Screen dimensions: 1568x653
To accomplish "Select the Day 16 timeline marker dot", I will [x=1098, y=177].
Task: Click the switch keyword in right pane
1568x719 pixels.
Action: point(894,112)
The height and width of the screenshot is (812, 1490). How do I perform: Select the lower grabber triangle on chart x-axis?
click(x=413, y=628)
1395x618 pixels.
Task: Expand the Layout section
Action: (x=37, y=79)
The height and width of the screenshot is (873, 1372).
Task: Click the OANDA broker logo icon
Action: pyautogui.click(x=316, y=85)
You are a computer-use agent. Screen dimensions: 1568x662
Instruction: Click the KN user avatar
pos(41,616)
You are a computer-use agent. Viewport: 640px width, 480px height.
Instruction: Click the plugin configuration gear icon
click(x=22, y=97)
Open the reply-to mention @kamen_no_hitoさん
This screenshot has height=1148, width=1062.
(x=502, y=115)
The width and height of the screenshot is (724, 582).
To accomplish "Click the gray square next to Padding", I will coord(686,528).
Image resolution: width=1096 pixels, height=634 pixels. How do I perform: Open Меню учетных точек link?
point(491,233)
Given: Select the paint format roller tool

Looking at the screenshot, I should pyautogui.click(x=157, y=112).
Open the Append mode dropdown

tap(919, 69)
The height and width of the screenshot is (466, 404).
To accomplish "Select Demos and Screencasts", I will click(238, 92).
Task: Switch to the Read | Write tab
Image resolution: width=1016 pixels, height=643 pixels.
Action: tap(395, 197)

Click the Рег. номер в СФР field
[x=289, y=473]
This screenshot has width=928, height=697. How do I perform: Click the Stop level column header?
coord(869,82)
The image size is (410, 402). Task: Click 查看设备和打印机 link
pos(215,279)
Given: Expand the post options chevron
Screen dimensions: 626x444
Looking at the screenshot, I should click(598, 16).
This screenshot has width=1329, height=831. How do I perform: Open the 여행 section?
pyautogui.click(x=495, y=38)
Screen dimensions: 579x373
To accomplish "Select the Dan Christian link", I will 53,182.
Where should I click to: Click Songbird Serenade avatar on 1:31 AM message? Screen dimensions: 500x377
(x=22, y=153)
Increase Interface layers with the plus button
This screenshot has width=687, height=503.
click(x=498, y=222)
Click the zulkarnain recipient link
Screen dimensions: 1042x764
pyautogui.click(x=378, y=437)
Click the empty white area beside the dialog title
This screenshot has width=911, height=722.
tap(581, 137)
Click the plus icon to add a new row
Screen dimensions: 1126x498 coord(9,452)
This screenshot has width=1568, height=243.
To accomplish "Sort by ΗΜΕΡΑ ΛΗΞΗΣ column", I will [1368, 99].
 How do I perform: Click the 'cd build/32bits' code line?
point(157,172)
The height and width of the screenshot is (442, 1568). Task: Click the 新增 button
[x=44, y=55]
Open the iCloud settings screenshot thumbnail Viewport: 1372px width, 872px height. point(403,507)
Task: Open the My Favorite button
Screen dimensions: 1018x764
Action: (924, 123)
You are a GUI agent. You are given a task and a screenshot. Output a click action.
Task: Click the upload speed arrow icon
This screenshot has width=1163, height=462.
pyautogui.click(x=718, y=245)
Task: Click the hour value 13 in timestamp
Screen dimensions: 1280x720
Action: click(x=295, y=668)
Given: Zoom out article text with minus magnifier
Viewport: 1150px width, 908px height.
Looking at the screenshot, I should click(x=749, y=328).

::::::::

• **Aim of the exercise**: Output each record precisely as given.

• **Result for this task**:
Screen dimensions: 1568x653
To accomplish "Select the Day 16 timeline marker dot", I will [x=1098, y=177].
Task: Click the switch keyword in right pane
1568x719 pixels.
Action: point(894,112)
The height and width of the screenshot is (812, 1490). How do I perform: Select the lower grabber triangle on chart x-axis?
click(x=413, y=628)
1395x618 pixels.
Task: Expand the Layout section
Action: (x=37, y=79)
The height and width of the screenshot is (873, 1372).
Task: Click the OANDA broker logo icon
Action: pyautogui.click(x=316, y=85)
You are a computer-use agent. Screen dimensions: 1568x662
Instruction: Click the KN user avatar
pos(41,616)
You are a computer-use agent. Viewport: 640px width, 480px height.
Instruction: Click the plugin configuration gear icon
click(x=22, y=97)
Open the reply-to mention @kamen_no_hitoさん
This screenshot has height=1148, width=1062.
(x=502, y=115)
The width and height of the screenshot is (724, 582).
To accomplish "Click the gray square next to Padding", I will coord(686,528).
Image resolution: width=1096 pixels, height=634 pixels. How do I perform: Open Меню учетных точек link?
point(491,233)
Given: Select the paint format roller tool

Looking at the screenshot, I should pyautogui.click(x=157, y=112).
Open the Append mode dropdown

tap(919, 69)
The height and width of the screenshot is (466, 404).
To accomplish "Select Demos and Screencasts", I will click(238, 92).
Task: Switch to the Read | Write tab
Image resolution: width=1016 pixels, height=643 pixels.
Action: tap(395, 197)

Click the Рег. номер в СФР field
[x=289, y=473]
This screenshot has width=928, height=697. How do I perform: Click the Stop level column header?
coord(869,82)
The image size is (410, 402). Task: Click 查看设备和打印机 link
pos(215,279)
Given: Expand the post options chevron
Screen dimensions: 626x444
Looking at the screenshot, I should click(598, 16).
This screenshot has width=1329, height=831. How do I perform: Open the 여행 section?
pyautogui.click(x=495, y=38)
Screen dimensions: 579x373
To accomplish "Select the Dan Christian link", I will 53,182.
Where should I click to: Click Songbird Serenade avatar on 1:31 AM message? Screen dimensions: 500x377
(x=22, y=153)
Increase Interface layers with the plus button
This screenshot has width=687, height=503.
click(x=498, y=222)
Click the zulkarnain recipient link
Screen dimensions: 1042x764
pyautogui.click(x=378, y=437)
Click the empty white area beside the dialog title
This screenshot has width=911, height=722.
tap(581, 137)
Click the plus icon to add a new row
Screen dimensions: 1126x498 coord(9,452)
This screenshot has width=1568, height=243.
To accomplish "Sort by ΗΜΕΡΑ ΛΗΞΗΣ column", I will [1368, 99].
 How do I perform: Click the 'cd build/32bits' code line?
point(157,172)
The height and width of the screenshot is (442, 1568). Task: Click the 新增 button
[x=44, y=55]
Open the iCloud settings screenshot thumbnail Viewport: 1372px width, 872px height. point(403,507)
Task: Open the My Favorite button
Screen dimensions: 1018x764
Action: (924, 123)
You are a GUI agent. You are given a task and a screenshot. Output a click action.
Task: Click the upload speed arrow icon
This screenshot has width=1163, height=462.
pyautogui.click(x=718, y=245)
Task: Click the hour value 13 in timestamp
Screen dimensions: 1280x720
Action: click(x=295, y=668)
Given: Zoom out article text with minus magnifier
Viewport: 1150px width, 908px height.
Looking at the screenshot, I should click(x=749, y=328).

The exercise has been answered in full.